Quoted text:

********************

We don’t do that. The first step is to figure out what you need before we can decide on what to do and what it would cost. And every client, buyer or seller, gets a menu of services approach to commissions—they can choose what they need and want and there is a clear picture of what you get and what it costs. So, what makes us different from typical agents? From our philosophy to our process, almost everything. A client once said we were less like a real estate company and more like a marketing and consulting firm that just happened to do real estate. I can’t think of a better nutshell summary than that.
What impression do you hope people walk away with after working with your business?
The goal isn’t to just leave someone satisfied with their results. We want to them to think about real estate and the professional standard of agents differently. We want to raise the bar for all of their future interactions in real estate without ever hesitating to call us back if they need anything in the future. The simple truth is most people are pleased with their agent. 87% of them would work with their agent a second time. Only 15% do, and the answer most commonly given? They forgot their name. The impression we want to leave is to make it very hard to forget who we are and how we operate. The impression we want to make, in a word, is lasting.
What does being apart of a community mean to you?
Being part of a community is a two-way street, so one of the easy answers is to talk about giving back. One solution to this is an intitiative we started last year, which I nicknamed “just gave.” Many Realtors love their “just sold” posts and give a cutting board or welcome mat as a closing gift. I encouraged our agents to start giving to local causes in conjunction with every closing, and offer to let their clients choose a cause that is important to them if they so wish. That one tweak has created thousands of dollars in charitable donations across the Illinois Metro-East. In a tight, local community context, my guideline is “when called upon, I will serve.” Every community has an eclectic group of people with different specialties and strengths. When my superpower is needed, I want to make sure it’s available and pour what I can into helping. But when you really zoom out, the biggest impact I can have in a community—to include my real estate team, coaching groups, and other communities I’m involved in—is to lead by example and take care of your own household. If I can create space and opportunity in my household, try to raise a great family, and look inward to follow my own core values, that can have an outsize community impact. One example is how Krissy and I have structured our worklife to give her time to volunteer and directly take on community projects. As a bit of an introvert myself, that is sometimes not my strength, but it’s hers, and by working to open up those opportunities, it serves the community as a whole. A community is like a baseball lineup; it’s a team game with many opportunities for individual impact that can help win games. You just want to be in the lineup and helping more than you’re hurting and being ready to encourage and pick someone up when they’re having an oh-for-five day.

********************

Prompt:
Write out the passage of the real estate interview starting at "We don’t do" and ending at "with your business?", word for word.

********************

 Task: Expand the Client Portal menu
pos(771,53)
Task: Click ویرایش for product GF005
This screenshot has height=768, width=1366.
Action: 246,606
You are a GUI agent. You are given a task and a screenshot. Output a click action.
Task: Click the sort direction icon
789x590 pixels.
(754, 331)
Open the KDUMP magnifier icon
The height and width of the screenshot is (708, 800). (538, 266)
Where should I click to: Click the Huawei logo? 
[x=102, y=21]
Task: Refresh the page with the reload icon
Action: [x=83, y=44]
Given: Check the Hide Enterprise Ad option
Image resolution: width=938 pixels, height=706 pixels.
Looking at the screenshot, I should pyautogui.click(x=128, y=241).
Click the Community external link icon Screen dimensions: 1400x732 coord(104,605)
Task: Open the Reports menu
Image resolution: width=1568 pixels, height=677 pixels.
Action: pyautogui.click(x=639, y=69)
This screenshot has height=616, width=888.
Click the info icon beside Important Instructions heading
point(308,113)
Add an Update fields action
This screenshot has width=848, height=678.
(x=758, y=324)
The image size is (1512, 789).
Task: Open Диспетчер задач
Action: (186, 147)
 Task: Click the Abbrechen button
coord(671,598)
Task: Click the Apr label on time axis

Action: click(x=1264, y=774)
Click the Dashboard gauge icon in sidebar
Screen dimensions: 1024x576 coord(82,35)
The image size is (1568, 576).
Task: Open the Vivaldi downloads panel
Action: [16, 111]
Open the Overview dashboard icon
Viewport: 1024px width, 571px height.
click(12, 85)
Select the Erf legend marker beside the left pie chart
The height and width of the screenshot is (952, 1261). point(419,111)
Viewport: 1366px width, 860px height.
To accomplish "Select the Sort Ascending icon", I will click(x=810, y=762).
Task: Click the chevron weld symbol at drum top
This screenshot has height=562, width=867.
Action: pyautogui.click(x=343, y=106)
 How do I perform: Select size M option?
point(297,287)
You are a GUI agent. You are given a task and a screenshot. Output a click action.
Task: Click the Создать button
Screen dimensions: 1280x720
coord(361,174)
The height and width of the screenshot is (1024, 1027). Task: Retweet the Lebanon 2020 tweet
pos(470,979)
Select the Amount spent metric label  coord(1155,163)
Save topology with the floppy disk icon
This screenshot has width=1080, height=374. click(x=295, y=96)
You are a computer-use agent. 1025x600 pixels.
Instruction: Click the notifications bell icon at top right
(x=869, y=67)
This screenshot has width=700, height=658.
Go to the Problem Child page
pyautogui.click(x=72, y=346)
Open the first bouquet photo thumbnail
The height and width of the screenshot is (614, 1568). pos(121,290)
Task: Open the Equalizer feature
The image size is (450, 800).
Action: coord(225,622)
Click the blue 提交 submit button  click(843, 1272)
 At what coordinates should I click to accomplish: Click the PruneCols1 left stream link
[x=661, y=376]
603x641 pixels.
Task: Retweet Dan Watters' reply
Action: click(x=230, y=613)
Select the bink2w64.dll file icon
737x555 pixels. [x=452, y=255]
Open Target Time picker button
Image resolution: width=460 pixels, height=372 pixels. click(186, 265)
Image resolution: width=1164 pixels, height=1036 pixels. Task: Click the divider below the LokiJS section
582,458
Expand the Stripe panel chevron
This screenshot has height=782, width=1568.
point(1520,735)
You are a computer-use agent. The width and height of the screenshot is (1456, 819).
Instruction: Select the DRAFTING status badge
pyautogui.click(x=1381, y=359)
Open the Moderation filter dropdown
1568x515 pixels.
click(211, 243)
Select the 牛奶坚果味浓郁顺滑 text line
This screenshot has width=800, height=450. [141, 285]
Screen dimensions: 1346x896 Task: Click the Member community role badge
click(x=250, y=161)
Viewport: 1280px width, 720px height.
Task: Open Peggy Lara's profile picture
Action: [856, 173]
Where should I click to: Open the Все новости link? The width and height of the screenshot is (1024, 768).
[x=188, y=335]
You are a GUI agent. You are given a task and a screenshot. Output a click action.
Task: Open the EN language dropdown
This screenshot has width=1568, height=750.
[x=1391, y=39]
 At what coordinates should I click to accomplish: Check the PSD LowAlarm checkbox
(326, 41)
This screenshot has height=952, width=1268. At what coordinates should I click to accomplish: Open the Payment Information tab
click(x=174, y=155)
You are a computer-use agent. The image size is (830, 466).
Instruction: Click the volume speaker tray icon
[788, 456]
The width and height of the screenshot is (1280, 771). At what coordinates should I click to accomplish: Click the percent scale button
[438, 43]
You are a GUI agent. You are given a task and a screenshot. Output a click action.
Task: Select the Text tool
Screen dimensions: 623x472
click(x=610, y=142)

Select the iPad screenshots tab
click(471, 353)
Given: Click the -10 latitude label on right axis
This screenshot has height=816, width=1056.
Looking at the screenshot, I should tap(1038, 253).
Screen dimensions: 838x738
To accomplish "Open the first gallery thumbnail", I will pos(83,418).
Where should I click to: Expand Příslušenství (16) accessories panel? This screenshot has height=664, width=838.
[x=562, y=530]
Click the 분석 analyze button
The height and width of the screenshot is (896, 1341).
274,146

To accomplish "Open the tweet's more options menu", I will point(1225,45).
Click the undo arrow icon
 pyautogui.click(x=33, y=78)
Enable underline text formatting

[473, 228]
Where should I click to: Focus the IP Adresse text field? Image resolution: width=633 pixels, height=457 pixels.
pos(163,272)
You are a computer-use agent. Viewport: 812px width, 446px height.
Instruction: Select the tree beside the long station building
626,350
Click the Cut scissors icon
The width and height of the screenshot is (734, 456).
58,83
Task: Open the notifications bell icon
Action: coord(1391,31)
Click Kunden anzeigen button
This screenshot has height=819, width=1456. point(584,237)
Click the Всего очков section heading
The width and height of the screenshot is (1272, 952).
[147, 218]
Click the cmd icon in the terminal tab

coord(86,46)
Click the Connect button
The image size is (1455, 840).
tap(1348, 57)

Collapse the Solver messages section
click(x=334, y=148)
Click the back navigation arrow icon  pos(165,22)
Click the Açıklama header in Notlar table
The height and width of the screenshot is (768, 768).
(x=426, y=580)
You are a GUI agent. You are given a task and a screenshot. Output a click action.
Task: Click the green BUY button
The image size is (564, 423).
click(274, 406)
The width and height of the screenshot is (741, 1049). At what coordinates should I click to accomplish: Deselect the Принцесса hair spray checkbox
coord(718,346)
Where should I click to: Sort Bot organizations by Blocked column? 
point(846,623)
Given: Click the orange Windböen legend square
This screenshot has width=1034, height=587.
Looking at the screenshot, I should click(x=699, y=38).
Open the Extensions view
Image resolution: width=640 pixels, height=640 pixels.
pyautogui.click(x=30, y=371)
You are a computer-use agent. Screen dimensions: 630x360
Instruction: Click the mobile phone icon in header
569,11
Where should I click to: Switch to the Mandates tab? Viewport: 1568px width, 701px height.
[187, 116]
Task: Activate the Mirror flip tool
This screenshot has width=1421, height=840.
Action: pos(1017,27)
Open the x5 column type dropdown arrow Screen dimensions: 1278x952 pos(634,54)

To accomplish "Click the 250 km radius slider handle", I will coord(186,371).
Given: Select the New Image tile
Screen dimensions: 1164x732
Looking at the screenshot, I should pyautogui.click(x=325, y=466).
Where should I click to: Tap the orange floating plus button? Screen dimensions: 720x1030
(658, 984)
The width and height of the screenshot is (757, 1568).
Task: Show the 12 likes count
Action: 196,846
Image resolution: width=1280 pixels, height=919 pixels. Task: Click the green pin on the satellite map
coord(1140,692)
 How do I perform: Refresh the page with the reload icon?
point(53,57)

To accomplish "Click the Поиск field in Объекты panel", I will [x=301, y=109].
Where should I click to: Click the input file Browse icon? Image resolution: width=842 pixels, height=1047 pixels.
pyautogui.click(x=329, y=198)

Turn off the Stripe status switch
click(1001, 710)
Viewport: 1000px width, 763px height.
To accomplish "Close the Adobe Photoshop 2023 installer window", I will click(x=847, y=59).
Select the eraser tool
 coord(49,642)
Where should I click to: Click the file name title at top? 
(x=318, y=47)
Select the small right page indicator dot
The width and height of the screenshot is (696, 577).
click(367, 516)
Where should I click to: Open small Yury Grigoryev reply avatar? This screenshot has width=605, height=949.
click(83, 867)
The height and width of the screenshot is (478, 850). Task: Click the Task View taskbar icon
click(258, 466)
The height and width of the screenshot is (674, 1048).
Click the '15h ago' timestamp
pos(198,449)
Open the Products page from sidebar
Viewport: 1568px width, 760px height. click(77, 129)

********************

In response:
We don’t do that. The first step is to figure out what you need before we can decide on what to do and what it would cost. And every client, buyer or seller, gets a menu of services approach to commissions—they can choose what they need and want and there is a clear picture of what you get and what it costs. So, what makes us different from typical agents? From our philosophy to our process, almost everything. A client once said we were less like a real estate company and more like a marketing and consulting firm that just happened to do real estate. I can’t think of a better nutshell summary than that.
What impression do you hope people walk away with after working with your business?